[Reading passage]
▬▬▬▬▬▬▬▬▬▬
Innovations in care delivery and payment methods may help improve the quality of care and slow medical inflation, but they are likely insufficient in countering the magnitude of healthcare’s rising costs. To reduce spending in a socially responsible way requires an informed public voice.
The title “Common Cents” reinforces the message that many people share in the cost and the benefit of health insurance (our 'common cents'). This is the appropriate perspective for tackling one of the most challenging aspects of health care today: when – if ever – is a medical test, treatment or device too expensive to be covered under the umbrella of health insurance? What is a responsible way to balance clinical effectiveness with the cost? Who should make those decisions and what should be taken into account? A CHCD op-ed reinforces this topic.
▬▬▬▬▬▬▬▬▬▬
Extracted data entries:

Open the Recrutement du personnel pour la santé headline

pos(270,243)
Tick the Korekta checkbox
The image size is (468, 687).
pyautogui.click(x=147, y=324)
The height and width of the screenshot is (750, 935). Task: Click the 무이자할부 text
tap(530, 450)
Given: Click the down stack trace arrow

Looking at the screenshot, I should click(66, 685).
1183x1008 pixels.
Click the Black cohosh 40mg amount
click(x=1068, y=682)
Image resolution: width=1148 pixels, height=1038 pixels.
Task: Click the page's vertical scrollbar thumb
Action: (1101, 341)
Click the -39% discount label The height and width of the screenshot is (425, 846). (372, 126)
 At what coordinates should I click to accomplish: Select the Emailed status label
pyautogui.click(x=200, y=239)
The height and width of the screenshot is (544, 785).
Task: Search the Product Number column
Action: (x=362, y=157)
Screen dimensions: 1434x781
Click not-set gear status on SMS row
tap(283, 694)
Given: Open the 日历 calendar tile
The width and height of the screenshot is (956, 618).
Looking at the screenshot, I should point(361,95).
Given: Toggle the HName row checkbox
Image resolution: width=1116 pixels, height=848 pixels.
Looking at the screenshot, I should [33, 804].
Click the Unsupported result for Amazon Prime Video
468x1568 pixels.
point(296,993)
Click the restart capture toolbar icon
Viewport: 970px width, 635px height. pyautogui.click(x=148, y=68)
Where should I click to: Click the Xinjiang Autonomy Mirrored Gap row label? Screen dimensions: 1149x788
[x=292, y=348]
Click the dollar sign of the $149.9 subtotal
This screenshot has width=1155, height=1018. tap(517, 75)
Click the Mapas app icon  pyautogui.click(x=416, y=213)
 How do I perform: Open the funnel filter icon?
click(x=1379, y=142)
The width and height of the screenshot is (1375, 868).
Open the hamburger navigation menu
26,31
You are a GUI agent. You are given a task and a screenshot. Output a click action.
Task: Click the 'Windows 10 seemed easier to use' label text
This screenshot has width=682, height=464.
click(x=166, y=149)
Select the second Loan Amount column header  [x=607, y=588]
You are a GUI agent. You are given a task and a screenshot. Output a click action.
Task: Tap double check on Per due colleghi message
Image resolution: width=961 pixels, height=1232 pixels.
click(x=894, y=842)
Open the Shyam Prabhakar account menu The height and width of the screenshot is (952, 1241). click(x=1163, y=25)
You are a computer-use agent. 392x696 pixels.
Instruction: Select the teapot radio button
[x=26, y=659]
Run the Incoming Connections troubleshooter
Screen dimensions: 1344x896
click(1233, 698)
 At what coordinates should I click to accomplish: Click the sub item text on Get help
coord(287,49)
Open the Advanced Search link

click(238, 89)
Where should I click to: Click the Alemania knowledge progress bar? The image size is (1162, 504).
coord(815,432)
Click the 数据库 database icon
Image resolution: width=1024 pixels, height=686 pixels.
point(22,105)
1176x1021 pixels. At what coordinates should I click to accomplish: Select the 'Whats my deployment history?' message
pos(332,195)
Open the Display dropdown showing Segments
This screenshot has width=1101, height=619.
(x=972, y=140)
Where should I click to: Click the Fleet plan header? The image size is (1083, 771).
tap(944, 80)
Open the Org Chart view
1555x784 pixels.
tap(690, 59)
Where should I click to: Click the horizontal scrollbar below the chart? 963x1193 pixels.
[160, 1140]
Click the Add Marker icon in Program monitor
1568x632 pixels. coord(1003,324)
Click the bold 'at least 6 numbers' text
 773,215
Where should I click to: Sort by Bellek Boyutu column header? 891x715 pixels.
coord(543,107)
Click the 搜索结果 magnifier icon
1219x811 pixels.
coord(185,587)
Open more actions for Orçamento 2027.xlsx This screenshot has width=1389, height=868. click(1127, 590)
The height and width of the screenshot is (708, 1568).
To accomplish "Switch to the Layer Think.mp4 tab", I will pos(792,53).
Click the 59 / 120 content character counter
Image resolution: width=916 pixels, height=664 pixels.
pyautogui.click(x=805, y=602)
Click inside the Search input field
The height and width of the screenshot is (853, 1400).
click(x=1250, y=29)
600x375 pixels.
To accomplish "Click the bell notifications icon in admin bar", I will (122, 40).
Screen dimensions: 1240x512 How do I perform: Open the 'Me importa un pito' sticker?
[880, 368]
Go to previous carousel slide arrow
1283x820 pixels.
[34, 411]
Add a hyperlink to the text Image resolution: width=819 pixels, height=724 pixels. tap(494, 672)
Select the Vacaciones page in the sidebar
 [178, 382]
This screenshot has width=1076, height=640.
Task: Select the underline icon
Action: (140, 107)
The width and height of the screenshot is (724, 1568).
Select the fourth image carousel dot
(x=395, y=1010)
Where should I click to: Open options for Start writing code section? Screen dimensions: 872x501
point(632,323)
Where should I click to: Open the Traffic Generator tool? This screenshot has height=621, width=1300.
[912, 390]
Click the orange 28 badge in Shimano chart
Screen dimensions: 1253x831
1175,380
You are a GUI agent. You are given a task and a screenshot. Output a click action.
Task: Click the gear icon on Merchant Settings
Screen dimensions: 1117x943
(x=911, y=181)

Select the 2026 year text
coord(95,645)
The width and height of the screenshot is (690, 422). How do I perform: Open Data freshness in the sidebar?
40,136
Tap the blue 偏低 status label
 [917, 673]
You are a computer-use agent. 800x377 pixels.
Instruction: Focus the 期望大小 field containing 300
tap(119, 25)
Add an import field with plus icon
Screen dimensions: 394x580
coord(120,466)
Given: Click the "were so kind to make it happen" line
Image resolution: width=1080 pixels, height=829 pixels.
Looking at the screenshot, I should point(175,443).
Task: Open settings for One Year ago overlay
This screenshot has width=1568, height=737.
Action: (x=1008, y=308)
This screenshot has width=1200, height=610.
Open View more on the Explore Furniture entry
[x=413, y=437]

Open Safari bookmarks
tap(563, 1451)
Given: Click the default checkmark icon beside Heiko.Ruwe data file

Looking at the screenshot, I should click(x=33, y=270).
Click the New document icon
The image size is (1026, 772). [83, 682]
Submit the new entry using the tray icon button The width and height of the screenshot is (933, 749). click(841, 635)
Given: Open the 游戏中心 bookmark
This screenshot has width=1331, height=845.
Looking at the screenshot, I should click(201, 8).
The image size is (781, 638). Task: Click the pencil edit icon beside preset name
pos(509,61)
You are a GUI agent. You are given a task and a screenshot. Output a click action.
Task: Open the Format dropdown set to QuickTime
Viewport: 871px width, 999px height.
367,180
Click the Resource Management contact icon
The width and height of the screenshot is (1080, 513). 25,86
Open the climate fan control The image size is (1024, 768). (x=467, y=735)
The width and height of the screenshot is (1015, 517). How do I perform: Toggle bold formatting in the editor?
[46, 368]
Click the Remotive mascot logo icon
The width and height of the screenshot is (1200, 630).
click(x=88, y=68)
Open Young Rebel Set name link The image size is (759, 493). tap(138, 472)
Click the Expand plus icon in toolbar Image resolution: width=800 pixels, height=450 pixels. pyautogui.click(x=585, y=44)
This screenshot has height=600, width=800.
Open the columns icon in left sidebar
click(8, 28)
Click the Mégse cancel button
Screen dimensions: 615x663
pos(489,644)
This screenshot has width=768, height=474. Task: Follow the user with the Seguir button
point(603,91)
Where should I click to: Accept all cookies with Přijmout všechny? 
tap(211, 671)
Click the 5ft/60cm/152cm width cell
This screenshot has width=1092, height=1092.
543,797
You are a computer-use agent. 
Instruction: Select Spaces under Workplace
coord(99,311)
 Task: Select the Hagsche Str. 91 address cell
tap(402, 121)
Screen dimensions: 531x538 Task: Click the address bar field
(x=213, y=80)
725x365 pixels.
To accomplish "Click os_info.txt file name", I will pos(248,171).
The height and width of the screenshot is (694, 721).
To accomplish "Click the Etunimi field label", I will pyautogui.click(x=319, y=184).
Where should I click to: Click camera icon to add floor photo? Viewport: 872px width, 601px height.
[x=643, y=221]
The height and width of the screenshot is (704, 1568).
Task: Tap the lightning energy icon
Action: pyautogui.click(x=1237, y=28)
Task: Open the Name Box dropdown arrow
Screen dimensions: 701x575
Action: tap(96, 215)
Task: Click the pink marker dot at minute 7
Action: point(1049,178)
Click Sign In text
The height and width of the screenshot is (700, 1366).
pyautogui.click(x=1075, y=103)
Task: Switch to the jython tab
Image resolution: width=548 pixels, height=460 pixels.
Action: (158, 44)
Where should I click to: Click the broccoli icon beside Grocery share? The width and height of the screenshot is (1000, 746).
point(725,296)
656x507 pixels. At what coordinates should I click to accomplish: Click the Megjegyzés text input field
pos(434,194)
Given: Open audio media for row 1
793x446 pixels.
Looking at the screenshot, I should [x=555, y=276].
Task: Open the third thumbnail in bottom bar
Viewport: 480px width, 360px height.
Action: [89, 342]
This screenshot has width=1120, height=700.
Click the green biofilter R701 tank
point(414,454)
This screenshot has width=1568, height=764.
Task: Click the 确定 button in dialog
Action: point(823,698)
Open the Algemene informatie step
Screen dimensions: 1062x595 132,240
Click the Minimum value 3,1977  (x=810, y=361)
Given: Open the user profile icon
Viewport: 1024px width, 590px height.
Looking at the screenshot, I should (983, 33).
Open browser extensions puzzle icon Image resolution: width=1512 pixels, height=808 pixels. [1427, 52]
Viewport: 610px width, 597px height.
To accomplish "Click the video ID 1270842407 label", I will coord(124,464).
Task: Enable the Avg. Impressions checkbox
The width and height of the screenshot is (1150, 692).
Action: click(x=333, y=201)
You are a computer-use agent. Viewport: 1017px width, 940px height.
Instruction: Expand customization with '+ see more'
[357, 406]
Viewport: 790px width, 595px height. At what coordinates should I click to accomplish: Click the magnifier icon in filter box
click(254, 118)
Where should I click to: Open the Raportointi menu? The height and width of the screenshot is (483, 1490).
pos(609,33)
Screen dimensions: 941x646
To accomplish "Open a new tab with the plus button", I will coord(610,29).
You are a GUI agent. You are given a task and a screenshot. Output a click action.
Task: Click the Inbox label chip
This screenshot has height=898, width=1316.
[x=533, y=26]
▬▬▬▬▬▬▬▬▬▬
[Apply what you read]
• A. According to the passage on health care costs, what message does the title "Common Cents" reinforce?
• B. Continue the passage on health care costs from the point where it stops.

[Results in order]
• A. It reinforces the message that many people share in the cost and the benefit of health insurance.

• B.
CHCD’s Common Cents Work
A Common Cents Approach to Health Care, Spring 2014 – CHCD conducted several intensive half-day discussions with the general public focusing on the over-use of ineffective or unnecessary medical care. Four provocative case studies illustrated the issue and were the centerpiece for the discussions:
- Elective early deliveries
- MRIs for uncomplicated low back pain
- Surgical vs. medical approach to treating knee injuries
- Using the ICU for dying patients
Read the Common Cents Summary Report. Marge Ginsburg also presented these findings at the annual summit of the Center for Value-Based Insurance Design at the University of Michigan in October. Watch the video. The findings from this project are being used to help inform a more extensive project on reducing low-value care.